MLPR Homework: Linear Models

The purpose of this assignment is to implement and understand
the basic learning algorithms for linear classifiers.

Your assignment should be sent by email to the TA
- Send your email in plain text (no msword, no html, no pdf).
- late submissions will be penalized.
- you must implement the code by yourself, but 
  you may discuss your results with other students.
- Include your source code as attachment(s).


++++++++++++++++++++++++++++++++++++++++++++++++++++++++++++++++
The following learning algorithms must be implemented
with ridge (L2) regularization:
- the perceptron algorithm
- direct solution of linear regression
- on-line (stochastic) linear regression
- on-line (stochastic) logistic regression

the dataset with which to test the algorithm is called
uci-spambase.

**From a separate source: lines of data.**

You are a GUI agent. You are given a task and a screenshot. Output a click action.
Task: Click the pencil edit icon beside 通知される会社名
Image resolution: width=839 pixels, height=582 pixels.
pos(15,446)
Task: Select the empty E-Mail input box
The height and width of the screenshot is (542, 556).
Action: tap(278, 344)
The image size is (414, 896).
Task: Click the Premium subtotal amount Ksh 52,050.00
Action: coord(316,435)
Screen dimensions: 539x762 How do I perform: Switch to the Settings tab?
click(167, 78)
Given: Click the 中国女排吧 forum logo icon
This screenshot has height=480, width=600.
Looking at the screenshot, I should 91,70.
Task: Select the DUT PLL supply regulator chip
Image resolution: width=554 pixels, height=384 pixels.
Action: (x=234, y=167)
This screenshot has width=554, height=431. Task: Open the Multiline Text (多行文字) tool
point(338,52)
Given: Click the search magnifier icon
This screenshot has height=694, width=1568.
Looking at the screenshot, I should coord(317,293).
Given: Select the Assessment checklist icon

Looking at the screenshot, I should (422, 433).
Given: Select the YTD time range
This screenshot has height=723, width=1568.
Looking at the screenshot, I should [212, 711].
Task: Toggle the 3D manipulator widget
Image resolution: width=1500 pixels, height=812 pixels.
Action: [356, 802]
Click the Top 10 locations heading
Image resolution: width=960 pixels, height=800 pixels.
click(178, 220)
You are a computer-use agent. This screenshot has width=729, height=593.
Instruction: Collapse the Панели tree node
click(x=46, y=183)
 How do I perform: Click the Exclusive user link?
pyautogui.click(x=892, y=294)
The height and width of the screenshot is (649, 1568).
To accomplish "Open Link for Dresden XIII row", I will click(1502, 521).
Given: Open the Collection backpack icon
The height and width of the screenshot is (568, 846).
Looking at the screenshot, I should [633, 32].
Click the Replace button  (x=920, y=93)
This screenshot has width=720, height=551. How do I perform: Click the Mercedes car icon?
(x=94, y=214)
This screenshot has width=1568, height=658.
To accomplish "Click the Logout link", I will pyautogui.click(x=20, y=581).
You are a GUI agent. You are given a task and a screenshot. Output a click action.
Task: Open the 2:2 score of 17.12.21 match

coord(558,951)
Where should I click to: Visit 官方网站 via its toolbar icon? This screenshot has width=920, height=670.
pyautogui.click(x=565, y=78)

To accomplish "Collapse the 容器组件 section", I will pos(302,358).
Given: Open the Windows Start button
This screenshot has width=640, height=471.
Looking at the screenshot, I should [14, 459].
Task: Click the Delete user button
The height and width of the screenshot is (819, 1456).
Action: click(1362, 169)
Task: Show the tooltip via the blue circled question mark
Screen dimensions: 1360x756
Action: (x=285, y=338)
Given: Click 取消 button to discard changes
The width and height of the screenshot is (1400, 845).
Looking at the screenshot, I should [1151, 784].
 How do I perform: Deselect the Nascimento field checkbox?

It is a two-class classification problems from
the UC Irvine machine learning dataset repository
(http://www.ics.uci.edu/~mlearn/MLRepository.html):

The dataset contains 4601 samples with 57 variables.
The task is to predict whether an email message is spam
or not (see ../datasets/uci-spambase/spambase.names for details).

The data is available in comma-separated-value format
in the file ../datasets/uci-spambase/spambase.data

The Lush code to read the data and format it is provided.

You simply need to edit the file main.lsh and implement
the algorithms. The best design is probably to write
a linear classifier class, with different methods (or
sub-classes) for the various learning algorithms.

Your training code should
  1. start by computing and displaying the loss and 
     the error rate on the training set and test set.
  2. make a training pass over the training set
  3. compute and display the loss and the error 
     rate on the training set and test set.
  4. iterate to 2 until convergence (pick a criterion).

________________________________________________________________
Things you might need to know about lush:

- scalars are zero-dim arrays. If 's' is a scalar '(s)' returns 
  its content (as a number), and '(s 45)' writes 45 in it.
- dot-product: '(idx-dot v1 v2)' returns a scalar
- outer product '(idx-m1extm1 v1 v2)' returns the outer 
  product of 'v1' by 'v2'.
- cumulative outer product '(idx-m1extm1acc v1 v2 a)' accumulate 
  outer product of 'v1' and 'v2' into matrix 'a'.
- tanh function: '(tanh x)' 
- sign function: '(sgn x)'
- solving a linear system ax=b: '(solve-hh a b)' or '(solver-lu a b)'.
- looping over the rows of two matrices 'x' and 'y' simultaneously: 
   '(idx-bloop ((rx x) (ry y)) (your-code-goes-here rx ry))'
  variable 'rx' will be equal to each row of 'x' in succession,
  and 'ry' to each row of 'y' (or element if 'y' is a vector).
- printing: '(printf "%g\n" some-number)' works like its C counterpart
- directing outputs to a file: 
  '(writing "some-file" .... (printf "%g\n" some-number) ...)'


________________________________________________________________
QUESTIONS:

1 - implement:
    a - the perceptron learning algorithm
    b - linear regression with square loss 
        trained with stochastic gradient descent
    c - linear regression with square loss trained
        by direct solution of a linear system.
    d - the logistic regression algorithm trained 
        with stochastic gradient descent


    REMEMBER TO TAKE CARE OF THE BIAS PARAMETER!!!
    The bias is implemented a separate parameter,
    don't forget to update it in your code.

     ==> include your code as attachment.

2 - Experiments with the Spambase dataset

      - set the training set size to 1000 
        and the test set size to 1000.
      - The stochastic gradient method for linear regression
        and logistic regression require you to find good 
        values for the learning rate (the step size, eta).
    a - what learning rates will cause linear regression
        and logistic regression to diverge?
    b - what learning rate for linear regression 
        and logistic regression that produce
 	the fastest convergence?
    c - implement a stopping criterion that 
        detects convergence.

    d - train logistic regression with 10, 30, 100, 500, 
        and 3000 training samples, and 1000 test samples. 
        for each size of training set, provide:
        - the final value of the average loss, and 
	  the classification errors on the training 
	  set and the test set
        - the value of the learning rate used
        - the number of iterations performed

    e - what is the asymptotic value of the training/test 
        error for very large training sets?

3 - L2 and L1 regularization
    When the training set size is small, it is often helpful
    to add a regularization term to the loss function.
    The most popular ones are:
    L2 norm:   alpha*||W||^2    (aka "ridge regression")
    L1 norm:   beta*[ SUM_i |W_i| ]  (aka "LASSO")

    a - how is the linear regression with direct solution
        modified by the addition of an L2 regularizer.
    b - Modify you logistic regression code to add the
        L2 and L1 regularizers to the cost function.
	Can you improve the performance on the test set
	for training set sizes of 10, 30 and 100.
	What value of alpha nad beta give the best results?